| HN Mirror

Y	Hacker News new \| ask \| show \| jobs

by dwohnitmok 288 days ago

From the article:

> By clicking or tapping on a point, you will hear a standardized version of the corresponding recording. The reason for voice standardization is two-fold: first, it anonymizes the speaker in the original recordings in order to protect their privacy. Second, it allows us to hear each accent projected onto a neutral voice, making it easier to hear the accent differences and ignore extraneous differences like gender, recording quality, and background noise. However, there is no free lunch: it does not perfectly preserve the source accent and introduces some audible phonetic artifacts.
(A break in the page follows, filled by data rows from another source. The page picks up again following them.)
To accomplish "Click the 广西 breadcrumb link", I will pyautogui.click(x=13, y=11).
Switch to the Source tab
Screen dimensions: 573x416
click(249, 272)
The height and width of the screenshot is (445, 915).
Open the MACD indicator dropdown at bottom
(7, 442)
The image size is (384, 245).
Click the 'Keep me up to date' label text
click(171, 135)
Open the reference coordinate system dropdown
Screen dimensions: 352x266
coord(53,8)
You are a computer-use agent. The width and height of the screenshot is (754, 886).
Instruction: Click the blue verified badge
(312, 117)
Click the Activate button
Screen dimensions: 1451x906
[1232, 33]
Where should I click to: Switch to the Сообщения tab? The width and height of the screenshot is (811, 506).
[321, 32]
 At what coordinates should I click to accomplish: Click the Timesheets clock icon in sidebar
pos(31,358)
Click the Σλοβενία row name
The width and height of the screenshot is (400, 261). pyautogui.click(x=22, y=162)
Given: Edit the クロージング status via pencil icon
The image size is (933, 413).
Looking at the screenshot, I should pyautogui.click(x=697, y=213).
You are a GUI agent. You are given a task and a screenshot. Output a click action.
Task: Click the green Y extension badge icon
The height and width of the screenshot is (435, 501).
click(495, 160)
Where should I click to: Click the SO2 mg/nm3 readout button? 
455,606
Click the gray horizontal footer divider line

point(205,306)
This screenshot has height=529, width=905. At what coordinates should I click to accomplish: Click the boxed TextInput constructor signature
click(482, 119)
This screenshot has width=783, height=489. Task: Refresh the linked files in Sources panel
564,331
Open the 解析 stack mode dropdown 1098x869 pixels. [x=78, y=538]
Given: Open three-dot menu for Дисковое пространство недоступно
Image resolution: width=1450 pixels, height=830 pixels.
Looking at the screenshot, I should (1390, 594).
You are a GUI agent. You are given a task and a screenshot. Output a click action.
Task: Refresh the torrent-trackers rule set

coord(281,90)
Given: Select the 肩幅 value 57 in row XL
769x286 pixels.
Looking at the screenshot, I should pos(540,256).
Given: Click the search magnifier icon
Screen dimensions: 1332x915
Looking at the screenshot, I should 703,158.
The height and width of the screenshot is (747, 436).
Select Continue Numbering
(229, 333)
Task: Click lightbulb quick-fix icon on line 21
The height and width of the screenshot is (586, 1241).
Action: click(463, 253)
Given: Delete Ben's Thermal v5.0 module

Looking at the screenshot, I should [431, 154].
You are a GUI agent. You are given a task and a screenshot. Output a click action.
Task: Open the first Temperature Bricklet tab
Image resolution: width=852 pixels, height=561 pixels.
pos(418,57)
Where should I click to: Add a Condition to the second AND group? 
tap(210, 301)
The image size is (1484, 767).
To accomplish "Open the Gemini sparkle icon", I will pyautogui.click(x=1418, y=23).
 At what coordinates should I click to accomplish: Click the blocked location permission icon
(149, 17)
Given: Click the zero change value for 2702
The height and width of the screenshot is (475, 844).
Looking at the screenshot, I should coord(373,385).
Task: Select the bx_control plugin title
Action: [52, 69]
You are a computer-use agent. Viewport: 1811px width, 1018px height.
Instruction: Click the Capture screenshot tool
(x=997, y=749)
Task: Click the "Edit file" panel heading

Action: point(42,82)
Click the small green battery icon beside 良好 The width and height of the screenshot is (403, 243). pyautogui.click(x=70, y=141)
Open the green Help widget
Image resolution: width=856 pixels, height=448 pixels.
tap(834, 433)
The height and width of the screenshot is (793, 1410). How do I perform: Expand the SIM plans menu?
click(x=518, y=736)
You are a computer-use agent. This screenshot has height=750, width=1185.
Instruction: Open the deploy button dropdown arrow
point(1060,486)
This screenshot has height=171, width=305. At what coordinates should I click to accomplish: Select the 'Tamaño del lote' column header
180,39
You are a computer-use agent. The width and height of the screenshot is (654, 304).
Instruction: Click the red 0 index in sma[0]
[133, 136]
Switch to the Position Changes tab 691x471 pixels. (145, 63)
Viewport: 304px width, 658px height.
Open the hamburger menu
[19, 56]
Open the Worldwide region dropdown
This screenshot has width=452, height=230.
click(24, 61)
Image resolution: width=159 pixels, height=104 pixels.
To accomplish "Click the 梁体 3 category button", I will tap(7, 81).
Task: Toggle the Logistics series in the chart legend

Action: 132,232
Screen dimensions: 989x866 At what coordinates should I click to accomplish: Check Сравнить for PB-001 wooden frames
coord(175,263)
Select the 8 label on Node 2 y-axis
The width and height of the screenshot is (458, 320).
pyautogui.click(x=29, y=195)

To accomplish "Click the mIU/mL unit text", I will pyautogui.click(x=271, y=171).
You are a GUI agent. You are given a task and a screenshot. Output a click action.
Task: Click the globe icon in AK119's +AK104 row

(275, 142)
> This voice standardization model is an in-house accent-preserving voice conversion model.

2 comments

hencq 288 days ago

I'm kind of curious if it would be possible for it to use my own voice but decoupled from accent. I.e. could it translate a recording from my voice to a different accent but still with my voice. If so, I wonder if that makes it easier for accent training if you can hear yourself say things in a different accent.

link

glandium 288 days ago

That would be interesting for sure, but considering you don't hear yourself the same way someone else or a mic does, I'm not sure it would have the benefit you're expecting.

link

hencq 288 days ago

Haha yeah not sure how useful it would be in practice, but mostly curious.

link

pinkmuffinere 288 days ago

Ah thanks, missed that somehow

link